Text passage —
·····

Eg. right now it's 3 seconds for a default priority SCHED_BATCH task - while normal
tasks have 150 msec timeslices. For things like numeric calculations it's good to
have as long timeslices as possible, to minimize the effect of cache trashing. Eg.
on a sufficiently powerful CPU with a 2 MB L2 cache, the 'population time' of the
cache can be as high as 10 milliseconds. So if there are two numeric calculation
tasks that both fully utilize the L2 cache (in nonobvious patterns), and which context-switch
every 150 milliseconds, then they will waste 10 milliseconds on cache-rebuilding
in the first 6% of their timeslice. This shows up as a direct 6% slowdown of the
numeric calculation jobs. Now, if SCHED_BATCH is used, and each task has a 3000
milliseconds timeslice, then the cache-rebuild overhead can be at most 0.3% - a
far more acceptable number.
this is also one of the reasons why the default timeslice length got almost doubled
over the 2.4 scheduler's timeslice length (there it was 80 msecs). We cannot do
the same in the 2.4 scheduler because it has a weaker interactivity detection code,
which will make things like an X desktop appear 'sluggish' while eg. a compilation
job is running.
I think in the longer term we want to have a more abstract timeslice management
solution (something like the fairsched patch), which is more than possible with
the O(1) scheduler.
JA: How do JVMs trigger an inefficiency in the old scheduler?
Ingo Molnar: the Java programming model prefers the use of many 'threads' - which
is a valid and popular application programming model. So JVMs under Linux tend to
be amongst the applications that use the most processes/threads, which are interacting
in complex ways. Schedulers usually have the most work to do when there are more
tasks in the systems, so JVMs tend to trigger scheduler inefficiencies sooner than
perhaps any other Linux application.
JA: Are you aware of any areas where your O(1) scheduler doesn't perform as well
as the 2.4 scheduler?
Ingo Molnar: not really, i tried to make sure we preserve all the good things from
the 2.4 scheduler. If anyone manages to identify such an area then please mail me
about it! :-)
well, there's one area where difference can be felt - nice levels (priorities) are
taken far more seriously in the new scheduler. So if one wants maximum X performance
even during heavy X load which makes X a "CPU hog", the X server should be reniced
to nice levels -10 or -15:
renice -15 -u root
the above command renices all currently existing root-owned processes to -15, this
includes admin shells and X as well, on most distributions. Some distributions that
added the O(1) scheduler to their kernel also set X's priority to -10 or -15 in
X's startup scripts - an obviously more robust solution.
similarly, audio playback code that uses up lots of CPU time (Ogg decoders for example)
should use nice level -20 to get the best audio latencies and no 'skipping' of soundtracks.
Most of the audio playback applications already support the use of RT priorities
for playback - nice level -20 under the O(1) scheduler is a far more secure solution.
(if a task with RT priority locks up then that can cause a lockup of the system.)

·····

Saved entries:
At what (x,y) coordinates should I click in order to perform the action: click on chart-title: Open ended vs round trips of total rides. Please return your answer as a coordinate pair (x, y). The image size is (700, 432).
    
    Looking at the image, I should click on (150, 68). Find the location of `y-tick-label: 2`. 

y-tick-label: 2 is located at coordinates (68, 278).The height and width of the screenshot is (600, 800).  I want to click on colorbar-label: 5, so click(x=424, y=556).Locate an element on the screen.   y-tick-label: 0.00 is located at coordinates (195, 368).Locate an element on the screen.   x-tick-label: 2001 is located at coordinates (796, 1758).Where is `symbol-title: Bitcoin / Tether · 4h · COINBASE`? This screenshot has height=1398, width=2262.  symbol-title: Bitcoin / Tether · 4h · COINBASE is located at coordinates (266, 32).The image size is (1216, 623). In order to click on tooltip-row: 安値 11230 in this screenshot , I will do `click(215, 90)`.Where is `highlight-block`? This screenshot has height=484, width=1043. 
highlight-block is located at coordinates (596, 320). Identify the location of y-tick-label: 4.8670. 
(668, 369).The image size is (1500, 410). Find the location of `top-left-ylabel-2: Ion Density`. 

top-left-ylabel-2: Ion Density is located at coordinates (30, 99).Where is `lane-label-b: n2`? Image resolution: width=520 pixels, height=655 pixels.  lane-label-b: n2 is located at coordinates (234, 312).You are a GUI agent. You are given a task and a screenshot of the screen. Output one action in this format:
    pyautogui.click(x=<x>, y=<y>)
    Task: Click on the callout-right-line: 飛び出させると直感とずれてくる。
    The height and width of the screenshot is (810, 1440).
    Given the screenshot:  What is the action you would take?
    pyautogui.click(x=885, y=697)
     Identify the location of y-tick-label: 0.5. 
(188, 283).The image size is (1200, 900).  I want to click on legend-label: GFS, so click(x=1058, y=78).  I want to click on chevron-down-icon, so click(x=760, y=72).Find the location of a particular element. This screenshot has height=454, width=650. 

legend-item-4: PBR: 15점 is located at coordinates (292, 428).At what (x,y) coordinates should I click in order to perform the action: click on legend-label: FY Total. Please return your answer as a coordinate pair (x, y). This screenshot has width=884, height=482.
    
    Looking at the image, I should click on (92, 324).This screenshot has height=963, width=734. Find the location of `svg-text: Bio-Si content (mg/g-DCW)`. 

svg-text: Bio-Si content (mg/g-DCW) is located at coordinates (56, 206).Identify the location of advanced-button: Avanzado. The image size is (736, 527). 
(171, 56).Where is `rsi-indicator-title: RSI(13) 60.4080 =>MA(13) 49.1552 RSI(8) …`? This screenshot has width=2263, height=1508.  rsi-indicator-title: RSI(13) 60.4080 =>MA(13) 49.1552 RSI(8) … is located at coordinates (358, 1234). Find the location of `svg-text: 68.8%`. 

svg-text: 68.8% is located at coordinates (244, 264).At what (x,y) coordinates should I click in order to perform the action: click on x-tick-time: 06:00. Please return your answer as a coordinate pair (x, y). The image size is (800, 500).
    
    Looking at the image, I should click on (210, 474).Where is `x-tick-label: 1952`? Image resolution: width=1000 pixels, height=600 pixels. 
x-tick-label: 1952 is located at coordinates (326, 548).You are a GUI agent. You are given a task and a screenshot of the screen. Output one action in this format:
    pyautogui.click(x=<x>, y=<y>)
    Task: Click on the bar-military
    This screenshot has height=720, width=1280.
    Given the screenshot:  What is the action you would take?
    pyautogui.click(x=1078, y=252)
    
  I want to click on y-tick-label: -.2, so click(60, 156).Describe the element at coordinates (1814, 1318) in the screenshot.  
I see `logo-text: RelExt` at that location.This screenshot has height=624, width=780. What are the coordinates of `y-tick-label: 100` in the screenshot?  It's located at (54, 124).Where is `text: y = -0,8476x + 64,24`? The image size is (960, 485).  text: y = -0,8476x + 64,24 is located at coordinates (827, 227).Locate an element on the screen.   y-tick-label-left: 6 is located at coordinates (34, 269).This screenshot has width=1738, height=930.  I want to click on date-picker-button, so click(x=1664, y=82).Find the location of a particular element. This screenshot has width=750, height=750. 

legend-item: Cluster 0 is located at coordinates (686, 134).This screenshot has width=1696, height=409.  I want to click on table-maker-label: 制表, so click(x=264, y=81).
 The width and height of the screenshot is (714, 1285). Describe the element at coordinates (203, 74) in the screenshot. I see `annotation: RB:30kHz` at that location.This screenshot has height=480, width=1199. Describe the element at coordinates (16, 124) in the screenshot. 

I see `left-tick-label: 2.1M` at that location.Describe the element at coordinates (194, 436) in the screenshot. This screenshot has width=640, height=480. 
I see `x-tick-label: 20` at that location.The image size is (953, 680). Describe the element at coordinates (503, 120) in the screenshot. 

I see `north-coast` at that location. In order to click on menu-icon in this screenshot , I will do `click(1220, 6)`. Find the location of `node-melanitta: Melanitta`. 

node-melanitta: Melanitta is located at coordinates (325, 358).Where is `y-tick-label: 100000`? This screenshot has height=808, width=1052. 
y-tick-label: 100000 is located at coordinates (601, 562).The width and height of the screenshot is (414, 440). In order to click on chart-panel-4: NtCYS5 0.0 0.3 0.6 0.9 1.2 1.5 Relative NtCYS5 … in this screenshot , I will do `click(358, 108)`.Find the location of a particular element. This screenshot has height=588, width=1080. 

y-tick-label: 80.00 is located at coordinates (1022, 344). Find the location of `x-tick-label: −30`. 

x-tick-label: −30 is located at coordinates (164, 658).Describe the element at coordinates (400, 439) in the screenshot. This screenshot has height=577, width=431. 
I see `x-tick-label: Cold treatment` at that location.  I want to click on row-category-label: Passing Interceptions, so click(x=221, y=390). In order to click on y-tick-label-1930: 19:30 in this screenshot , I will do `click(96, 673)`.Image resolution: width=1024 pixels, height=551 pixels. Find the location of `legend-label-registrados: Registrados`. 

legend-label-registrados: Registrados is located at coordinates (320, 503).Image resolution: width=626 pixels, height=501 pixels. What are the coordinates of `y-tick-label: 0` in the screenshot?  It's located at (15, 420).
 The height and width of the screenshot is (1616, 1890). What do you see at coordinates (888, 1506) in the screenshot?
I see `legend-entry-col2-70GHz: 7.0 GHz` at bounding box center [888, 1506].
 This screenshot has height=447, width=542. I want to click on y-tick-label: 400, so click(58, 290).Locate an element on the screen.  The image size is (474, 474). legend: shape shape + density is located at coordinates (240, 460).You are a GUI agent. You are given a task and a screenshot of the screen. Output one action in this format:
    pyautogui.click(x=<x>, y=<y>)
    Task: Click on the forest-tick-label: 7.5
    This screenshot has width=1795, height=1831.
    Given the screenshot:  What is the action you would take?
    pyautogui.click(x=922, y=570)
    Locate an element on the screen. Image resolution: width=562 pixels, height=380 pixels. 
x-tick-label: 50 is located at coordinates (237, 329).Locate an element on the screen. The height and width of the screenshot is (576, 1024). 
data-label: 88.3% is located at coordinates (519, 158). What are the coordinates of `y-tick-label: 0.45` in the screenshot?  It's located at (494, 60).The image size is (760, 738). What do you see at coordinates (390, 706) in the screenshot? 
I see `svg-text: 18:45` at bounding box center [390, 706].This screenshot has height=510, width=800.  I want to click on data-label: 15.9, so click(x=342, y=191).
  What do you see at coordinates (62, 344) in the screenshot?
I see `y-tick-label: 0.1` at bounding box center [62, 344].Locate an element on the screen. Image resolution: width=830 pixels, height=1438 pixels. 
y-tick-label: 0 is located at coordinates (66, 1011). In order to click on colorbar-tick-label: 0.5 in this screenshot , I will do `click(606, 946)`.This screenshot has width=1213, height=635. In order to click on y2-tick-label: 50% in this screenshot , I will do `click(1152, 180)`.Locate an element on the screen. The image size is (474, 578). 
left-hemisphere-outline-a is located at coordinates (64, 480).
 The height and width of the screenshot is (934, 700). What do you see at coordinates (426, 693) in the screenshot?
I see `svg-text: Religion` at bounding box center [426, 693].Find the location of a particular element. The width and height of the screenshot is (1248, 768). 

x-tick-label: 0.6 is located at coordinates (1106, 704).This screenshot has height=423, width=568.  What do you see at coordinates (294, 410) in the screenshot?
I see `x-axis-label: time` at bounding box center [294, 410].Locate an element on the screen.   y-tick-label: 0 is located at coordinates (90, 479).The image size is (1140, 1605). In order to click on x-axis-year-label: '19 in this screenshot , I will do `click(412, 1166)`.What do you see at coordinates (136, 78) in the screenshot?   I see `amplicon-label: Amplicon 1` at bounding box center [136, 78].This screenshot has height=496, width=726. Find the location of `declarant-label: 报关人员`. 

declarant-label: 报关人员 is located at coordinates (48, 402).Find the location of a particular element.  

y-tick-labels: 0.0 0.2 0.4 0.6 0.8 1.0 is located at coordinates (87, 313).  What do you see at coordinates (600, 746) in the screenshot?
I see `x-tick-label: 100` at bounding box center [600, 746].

·····

Activity list —
a) In the scheduler interview, how long was the timeslice in the 2.4 scheduler?
b) Continue the scheduler interview from its last sentence.

Task results —
a) 80 milliseconds.

b)
Obviously all of these operations are privileged, and can only be done as root.
JA: What are the scalability limitations of the O(1) scheduler?
Ingo Molnar: i'm afraid there are none currently - the runqueues are perfectly isolated.
The load-balancer is the only piece of code that has to look at the 'global' scheduling
picture, but even that code first tries to figure out whether it has work in a 'lock-less'
way, then does it go take the runqueue locks. And the load-balancer runs at a much
lower frequency than other pieces of the scheduler - the 'big' load balancer runs
every 250 msecs - which, in the kernel's timescale, is an eternity. The 'idle rebalancer'
runs every 1 millisecond on every idle CPU - but since it uses up idle time its
cost is essentially zero.
this property of the load-balancer also enables us to add more complex things like
support for NUMA cache hierarchies easily - it's not a performance or scalability-critical
piece of code. It can support everything from '16 isolated groups of 4 CPUs' or
'32 CPUs on a single chip' or any other future cache-hierarchy. This is the beauty
of the new multiprocessor scheduler, the handling of the cache hierarchy [ie. SMP
or NUMA or CCNUMA, etc.] is decoupled from the actual per-CPU scheduling, so (hopefully)
there's no radical redesign needed in the future.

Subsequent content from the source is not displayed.